WORK TO BE COMPLETED: Go through the records underneath and count the lines that include the string "computer". Give nothing but the number.

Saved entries
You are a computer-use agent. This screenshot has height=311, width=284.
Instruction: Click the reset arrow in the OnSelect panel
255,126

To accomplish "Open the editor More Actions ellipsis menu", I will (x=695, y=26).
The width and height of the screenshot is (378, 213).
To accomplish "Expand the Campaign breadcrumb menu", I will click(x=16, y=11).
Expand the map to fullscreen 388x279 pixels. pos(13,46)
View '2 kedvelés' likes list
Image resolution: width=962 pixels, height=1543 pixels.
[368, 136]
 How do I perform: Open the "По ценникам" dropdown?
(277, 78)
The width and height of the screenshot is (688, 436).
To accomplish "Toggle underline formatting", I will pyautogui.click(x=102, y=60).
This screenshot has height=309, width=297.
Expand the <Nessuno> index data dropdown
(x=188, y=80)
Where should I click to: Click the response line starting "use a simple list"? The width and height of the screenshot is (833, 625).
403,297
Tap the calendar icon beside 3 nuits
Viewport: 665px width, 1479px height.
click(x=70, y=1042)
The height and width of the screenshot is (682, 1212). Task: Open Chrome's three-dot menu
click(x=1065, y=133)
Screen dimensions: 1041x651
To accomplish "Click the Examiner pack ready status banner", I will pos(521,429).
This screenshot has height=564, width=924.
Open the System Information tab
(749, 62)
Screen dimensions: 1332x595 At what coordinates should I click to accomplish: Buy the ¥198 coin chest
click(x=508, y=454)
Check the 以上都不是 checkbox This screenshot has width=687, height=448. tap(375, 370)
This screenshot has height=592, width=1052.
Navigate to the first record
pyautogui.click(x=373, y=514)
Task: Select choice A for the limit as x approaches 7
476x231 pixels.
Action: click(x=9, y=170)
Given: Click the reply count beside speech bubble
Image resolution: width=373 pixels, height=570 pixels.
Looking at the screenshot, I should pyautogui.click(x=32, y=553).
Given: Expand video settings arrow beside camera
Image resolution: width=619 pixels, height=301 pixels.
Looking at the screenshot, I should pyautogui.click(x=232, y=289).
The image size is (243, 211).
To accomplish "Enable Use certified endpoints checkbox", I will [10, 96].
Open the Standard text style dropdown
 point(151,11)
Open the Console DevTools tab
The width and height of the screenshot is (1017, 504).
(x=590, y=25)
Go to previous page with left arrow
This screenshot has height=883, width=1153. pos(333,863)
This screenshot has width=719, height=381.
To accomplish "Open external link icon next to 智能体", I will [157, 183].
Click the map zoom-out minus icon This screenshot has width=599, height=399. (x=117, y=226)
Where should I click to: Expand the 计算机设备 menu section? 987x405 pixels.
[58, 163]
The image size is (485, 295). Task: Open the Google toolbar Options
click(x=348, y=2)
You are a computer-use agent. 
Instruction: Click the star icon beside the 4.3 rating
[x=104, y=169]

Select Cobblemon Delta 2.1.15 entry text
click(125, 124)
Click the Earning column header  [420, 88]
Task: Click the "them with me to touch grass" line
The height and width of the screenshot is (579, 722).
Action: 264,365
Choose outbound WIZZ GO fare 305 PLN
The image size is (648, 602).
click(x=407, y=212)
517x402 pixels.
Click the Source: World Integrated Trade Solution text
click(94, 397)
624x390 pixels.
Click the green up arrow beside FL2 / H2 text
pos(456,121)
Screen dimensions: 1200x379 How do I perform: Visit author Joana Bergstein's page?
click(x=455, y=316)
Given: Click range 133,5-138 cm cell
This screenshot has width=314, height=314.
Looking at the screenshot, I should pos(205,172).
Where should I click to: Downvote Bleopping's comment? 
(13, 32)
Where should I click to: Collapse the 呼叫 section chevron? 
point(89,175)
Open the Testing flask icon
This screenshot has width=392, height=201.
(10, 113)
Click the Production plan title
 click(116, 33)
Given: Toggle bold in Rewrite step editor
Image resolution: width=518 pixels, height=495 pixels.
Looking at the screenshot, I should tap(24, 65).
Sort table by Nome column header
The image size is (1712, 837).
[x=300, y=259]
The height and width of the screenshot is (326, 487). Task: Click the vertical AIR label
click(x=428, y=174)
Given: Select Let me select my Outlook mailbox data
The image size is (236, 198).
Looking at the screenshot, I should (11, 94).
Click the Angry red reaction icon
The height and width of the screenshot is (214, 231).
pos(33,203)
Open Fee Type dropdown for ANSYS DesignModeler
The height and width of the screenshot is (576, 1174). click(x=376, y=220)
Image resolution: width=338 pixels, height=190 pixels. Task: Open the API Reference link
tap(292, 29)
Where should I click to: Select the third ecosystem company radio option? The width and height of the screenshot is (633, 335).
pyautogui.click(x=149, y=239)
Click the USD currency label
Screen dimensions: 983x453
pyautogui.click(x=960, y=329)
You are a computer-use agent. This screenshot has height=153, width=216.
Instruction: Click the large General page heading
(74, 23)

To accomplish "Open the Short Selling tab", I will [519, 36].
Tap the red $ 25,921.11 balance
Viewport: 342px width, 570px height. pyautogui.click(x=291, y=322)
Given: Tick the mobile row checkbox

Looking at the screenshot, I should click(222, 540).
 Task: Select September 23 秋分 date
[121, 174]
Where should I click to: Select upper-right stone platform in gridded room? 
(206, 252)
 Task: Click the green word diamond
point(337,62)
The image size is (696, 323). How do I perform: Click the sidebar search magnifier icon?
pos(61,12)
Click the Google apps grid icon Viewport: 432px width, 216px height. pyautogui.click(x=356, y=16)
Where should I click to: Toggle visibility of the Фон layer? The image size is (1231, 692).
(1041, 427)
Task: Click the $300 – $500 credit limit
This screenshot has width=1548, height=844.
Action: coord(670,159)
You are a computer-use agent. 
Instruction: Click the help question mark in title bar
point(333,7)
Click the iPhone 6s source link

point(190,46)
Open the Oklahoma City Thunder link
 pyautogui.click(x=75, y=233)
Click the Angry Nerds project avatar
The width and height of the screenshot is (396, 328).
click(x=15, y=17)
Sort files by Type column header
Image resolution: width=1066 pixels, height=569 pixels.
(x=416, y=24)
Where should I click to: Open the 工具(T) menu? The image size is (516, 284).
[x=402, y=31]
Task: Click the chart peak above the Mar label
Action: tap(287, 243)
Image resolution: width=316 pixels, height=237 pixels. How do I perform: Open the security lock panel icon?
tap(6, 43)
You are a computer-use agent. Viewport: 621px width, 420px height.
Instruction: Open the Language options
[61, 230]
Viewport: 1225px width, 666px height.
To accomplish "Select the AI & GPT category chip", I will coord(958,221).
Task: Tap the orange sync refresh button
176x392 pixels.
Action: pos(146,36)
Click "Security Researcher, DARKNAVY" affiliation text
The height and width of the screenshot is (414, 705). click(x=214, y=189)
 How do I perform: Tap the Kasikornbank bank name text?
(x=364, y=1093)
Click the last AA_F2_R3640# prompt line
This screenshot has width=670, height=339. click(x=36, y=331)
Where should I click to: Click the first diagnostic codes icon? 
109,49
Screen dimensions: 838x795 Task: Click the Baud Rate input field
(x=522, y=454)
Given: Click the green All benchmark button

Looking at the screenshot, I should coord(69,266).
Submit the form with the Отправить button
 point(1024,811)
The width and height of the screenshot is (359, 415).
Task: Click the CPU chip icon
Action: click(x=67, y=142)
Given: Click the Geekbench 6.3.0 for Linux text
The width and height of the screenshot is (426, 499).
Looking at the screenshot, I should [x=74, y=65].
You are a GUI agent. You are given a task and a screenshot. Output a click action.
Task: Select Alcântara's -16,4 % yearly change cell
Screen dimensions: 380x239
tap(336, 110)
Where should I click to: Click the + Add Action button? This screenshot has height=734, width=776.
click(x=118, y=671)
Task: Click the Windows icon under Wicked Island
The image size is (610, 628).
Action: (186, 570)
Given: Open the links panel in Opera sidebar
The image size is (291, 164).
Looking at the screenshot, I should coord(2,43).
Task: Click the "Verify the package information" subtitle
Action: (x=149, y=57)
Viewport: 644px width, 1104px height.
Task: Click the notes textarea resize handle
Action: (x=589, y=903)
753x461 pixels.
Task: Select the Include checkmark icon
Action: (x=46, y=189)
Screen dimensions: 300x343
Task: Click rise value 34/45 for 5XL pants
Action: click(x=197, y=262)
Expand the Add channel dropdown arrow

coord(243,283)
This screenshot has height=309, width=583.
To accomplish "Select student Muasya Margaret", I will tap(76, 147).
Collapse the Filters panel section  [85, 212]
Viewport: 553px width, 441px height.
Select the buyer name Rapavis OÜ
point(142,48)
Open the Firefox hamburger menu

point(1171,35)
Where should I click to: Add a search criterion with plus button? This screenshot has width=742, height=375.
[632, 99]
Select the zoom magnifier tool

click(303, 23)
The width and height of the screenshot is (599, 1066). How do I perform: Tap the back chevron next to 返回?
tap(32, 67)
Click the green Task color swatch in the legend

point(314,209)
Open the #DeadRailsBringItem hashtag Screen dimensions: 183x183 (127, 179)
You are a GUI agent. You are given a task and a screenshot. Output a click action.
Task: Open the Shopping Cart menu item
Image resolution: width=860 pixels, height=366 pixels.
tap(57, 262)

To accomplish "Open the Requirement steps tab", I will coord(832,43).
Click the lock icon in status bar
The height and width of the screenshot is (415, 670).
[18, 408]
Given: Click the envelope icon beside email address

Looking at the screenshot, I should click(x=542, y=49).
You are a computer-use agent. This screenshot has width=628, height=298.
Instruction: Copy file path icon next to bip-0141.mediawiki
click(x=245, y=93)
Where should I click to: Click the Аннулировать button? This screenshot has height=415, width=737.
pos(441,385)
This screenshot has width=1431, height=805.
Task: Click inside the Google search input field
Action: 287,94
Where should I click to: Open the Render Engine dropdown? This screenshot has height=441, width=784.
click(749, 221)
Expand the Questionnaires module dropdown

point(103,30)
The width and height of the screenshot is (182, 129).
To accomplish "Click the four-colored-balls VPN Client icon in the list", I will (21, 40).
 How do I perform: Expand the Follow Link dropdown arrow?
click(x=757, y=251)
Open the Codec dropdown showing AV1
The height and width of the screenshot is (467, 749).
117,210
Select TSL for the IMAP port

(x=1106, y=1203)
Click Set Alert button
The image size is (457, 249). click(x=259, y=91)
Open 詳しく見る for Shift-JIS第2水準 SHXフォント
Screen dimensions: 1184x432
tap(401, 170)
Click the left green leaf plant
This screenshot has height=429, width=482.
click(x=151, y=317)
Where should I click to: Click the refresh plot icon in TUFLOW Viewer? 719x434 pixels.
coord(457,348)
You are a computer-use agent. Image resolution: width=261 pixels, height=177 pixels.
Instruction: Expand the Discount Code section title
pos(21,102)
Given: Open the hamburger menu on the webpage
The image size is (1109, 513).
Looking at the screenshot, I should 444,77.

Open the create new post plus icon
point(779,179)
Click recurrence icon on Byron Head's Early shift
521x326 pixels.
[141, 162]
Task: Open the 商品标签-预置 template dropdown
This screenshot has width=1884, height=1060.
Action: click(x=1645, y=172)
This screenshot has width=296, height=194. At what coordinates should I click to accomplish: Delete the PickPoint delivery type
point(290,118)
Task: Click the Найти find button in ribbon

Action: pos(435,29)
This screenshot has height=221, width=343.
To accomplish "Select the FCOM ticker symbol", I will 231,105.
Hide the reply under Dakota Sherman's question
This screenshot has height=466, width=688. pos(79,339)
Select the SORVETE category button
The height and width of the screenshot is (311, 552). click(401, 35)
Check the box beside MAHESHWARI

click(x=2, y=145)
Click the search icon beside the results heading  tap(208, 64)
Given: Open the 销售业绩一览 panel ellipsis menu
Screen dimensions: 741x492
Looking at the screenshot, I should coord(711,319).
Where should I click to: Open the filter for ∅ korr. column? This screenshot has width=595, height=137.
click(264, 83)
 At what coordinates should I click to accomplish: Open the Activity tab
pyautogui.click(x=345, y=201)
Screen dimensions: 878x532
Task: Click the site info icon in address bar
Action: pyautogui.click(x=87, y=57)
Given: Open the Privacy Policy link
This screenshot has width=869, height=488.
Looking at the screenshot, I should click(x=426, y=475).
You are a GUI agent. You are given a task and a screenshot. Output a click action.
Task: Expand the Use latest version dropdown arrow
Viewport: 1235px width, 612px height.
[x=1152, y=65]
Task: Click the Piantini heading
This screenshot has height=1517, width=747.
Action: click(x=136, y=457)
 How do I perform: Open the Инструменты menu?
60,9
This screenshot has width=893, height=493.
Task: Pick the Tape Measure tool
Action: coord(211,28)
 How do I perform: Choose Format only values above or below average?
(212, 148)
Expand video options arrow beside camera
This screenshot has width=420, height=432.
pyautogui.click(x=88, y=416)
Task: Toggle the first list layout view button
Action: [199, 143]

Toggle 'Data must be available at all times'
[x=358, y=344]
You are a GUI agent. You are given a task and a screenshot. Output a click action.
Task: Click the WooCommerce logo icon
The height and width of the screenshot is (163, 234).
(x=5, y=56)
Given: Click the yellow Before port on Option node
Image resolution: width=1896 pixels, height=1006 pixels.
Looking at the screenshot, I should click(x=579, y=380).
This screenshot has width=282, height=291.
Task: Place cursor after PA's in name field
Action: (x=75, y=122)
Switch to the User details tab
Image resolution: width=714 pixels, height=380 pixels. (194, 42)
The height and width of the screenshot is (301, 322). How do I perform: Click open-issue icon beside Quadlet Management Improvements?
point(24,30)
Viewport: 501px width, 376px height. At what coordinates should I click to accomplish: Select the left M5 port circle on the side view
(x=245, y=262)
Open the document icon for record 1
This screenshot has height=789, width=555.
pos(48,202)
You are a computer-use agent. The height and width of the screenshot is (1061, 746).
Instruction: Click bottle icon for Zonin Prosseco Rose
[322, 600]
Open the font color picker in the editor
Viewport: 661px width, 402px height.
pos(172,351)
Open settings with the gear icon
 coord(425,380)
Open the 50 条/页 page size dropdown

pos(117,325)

RESULT FOR THIS TASK: 8